If $$ n\left(A\right)=15$$, $$ n\left(A\cup\;B\right)=29$$, $$ n\left(A\cap\;B\right)=7$$ then $$ n\left(B\right)=$$?

Answer

**step1** Understanding the problem

The problem asks us to find the number of elements in set B, denoted as $$n(B)$$. We are given three pieces of information:
- The number of elements in set A, $$n(A)$$, is 15.
- The number of elements in the union of set A and set B, $$n(A \cup B)$$, is 29. This means there are 29 elements that are either in set A, or in set B, or in both.
- The number of elements in the intersection of set A and set B, $$n(A \cap B)$$, is 7. This means there are 7 elements that are common to both set A and set B.

**step2** Identifying the distinct parts of the sets

To solve this problem, we can think of the elements in the sets as belonging to distinct regions:
1. Elements that are only in set A (not in B).
2. Elements that are only in set B (not in A).
3. Elements that are in both set A and set B (the intersection).
The total number of elements in the union of A and B ($$n(A \cup B)$$) is the sum of the elements in these three distinct regions.
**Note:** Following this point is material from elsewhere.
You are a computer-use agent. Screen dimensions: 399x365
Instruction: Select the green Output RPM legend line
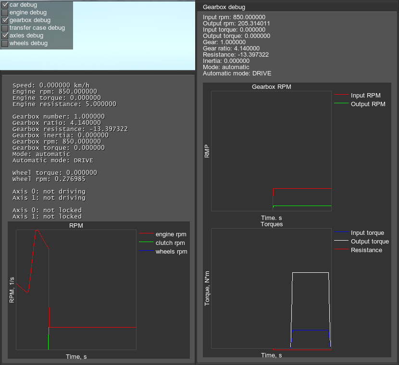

**step3** Calculating elements only in A

First, let's find how many elements are in set A but not in set B. These are the elements that belong exclusively to A. We know the total number of elements in A ($$n(A) = 15$$) and the number of elements that are in both A and B ($$n(A \cap B) = 7$$).
To find the elements that are only in A, we subtract the common elements from the total elements in A:
Number of elements only in A = $$n(A) - n(A \cap B)$$
Number of elements only in A = $$15 - 7$$
Number of elements only in A = 8.
So, there are 8 elements that are in set A but not in set B.

**step4** Determining elements only in B

We know that the total number of elements in the union ($$n(A \cup B)$$) is 29. We have identified two of the three distinct parts that make up this union:
- Elements only in A = 8
- Elements in both A and B (intersection) = 7
The sum of these two parts is $$8 + 7 = 15$$.
This means that out of the 29 total elements in the union, 15 elements are accounted for by those only in A or in the intersection. The remaining elements must be those that are only in B.
To find the number of elements that are only in B, we subtract the sum of the other two parts from the total number of elements in the union:
Elements only in B = $$n(A \cup B) - (\text{Elements only in A} + \text{Elements in } A \cap B)$$
Elements only in B = $$29 - (8 + 7)$$
Elements only in B = $$29 - 15$$
Elements only in B = 14.
So, there are 14 elements that are in set B but not in set A.

**step5** Calculating the total number of elements in B

Finally, to find the total number of elements in set B ($$n(B)$$), we need to add the elements that are only in B and the elements that are common to both A and B (the intersection).
$$n(B)$$ = (Elements only in B) + (Elements in $$A \cap B$$)
$$n(B) = 14 + 7$$
$$n(B) = 21$$
Therefore, the number of elements in set B is 21.